- [WHAT THE TASK REQUIRES]: Write out again, please, the records below from the first line to the line holding "Given: Click the clipboard", inclusive, and nothing else.

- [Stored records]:
┌────────
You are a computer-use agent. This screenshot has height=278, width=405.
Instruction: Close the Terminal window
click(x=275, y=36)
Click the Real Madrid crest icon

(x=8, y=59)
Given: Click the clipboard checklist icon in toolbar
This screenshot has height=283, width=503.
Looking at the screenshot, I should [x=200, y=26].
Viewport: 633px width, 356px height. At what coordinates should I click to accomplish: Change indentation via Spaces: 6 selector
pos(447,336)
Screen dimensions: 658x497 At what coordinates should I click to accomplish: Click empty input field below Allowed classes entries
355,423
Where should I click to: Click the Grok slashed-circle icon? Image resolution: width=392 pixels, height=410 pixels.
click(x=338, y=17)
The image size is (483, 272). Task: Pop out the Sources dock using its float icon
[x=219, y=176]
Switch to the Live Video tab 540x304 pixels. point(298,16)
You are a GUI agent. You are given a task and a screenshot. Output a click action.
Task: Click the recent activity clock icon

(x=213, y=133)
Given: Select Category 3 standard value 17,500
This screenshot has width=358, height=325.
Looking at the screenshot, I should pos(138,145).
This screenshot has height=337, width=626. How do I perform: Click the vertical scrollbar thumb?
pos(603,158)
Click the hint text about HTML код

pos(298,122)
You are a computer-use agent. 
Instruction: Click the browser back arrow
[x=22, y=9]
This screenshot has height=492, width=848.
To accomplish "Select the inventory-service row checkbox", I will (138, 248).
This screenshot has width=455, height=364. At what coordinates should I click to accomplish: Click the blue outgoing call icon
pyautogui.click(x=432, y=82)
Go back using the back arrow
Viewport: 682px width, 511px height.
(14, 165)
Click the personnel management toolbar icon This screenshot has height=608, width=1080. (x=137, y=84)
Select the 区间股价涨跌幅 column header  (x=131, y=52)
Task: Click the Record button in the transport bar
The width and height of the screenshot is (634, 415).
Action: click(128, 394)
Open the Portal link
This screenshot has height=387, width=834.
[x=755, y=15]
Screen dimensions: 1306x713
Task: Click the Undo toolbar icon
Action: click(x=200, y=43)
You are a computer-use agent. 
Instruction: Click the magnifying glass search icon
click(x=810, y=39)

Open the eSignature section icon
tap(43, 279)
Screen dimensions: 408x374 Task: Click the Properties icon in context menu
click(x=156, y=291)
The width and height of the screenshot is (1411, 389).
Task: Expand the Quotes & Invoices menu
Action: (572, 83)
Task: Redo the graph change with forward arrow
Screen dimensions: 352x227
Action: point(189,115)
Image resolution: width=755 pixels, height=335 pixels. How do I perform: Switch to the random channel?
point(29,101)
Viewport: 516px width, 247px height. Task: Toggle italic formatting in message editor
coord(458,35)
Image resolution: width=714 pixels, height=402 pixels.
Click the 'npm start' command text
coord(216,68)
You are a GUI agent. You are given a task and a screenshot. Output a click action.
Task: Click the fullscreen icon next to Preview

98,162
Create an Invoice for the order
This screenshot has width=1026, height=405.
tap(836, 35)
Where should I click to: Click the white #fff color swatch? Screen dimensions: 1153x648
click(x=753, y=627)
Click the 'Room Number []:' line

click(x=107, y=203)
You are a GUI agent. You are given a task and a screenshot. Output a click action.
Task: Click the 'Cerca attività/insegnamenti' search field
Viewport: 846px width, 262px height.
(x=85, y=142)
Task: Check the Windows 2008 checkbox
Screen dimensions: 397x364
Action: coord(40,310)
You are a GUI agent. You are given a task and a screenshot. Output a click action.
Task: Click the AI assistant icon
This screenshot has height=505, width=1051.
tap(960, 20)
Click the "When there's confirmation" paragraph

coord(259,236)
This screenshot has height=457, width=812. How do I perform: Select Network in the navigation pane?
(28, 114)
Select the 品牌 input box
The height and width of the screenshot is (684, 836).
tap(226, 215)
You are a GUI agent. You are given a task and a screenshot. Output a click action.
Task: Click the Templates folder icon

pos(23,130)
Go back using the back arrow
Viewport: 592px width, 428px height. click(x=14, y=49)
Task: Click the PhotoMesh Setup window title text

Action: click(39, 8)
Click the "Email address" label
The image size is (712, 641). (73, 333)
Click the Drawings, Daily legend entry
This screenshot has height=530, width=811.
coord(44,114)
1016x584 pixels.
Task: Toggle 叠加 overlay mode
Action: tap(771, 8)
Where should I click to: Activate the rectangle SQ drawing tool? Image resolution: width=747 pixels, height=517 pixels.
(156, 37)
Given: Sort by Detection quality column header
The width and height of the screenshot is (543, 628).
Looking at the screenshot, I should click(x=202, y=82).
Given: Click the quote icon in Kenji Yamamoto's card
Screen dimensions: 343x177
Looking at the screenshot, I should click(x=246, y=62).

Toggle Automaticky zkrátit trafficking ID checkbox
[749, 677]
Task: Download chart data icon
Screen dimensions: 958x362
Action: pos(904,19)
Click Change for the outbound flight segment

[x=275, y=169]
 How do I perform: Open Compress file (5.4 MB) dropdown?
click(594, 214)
└────────
- [OUTPUT FOR THIS EXERCISE]:
You are a computer-use agent. This screenshot has height=278, width=405.
Instruction: Close the Terminal window
click(x=275, y=36)
Click the Real Madrid crest icon

(x=8, y=59)
Given: Click the clipboard checklist icon in toolbar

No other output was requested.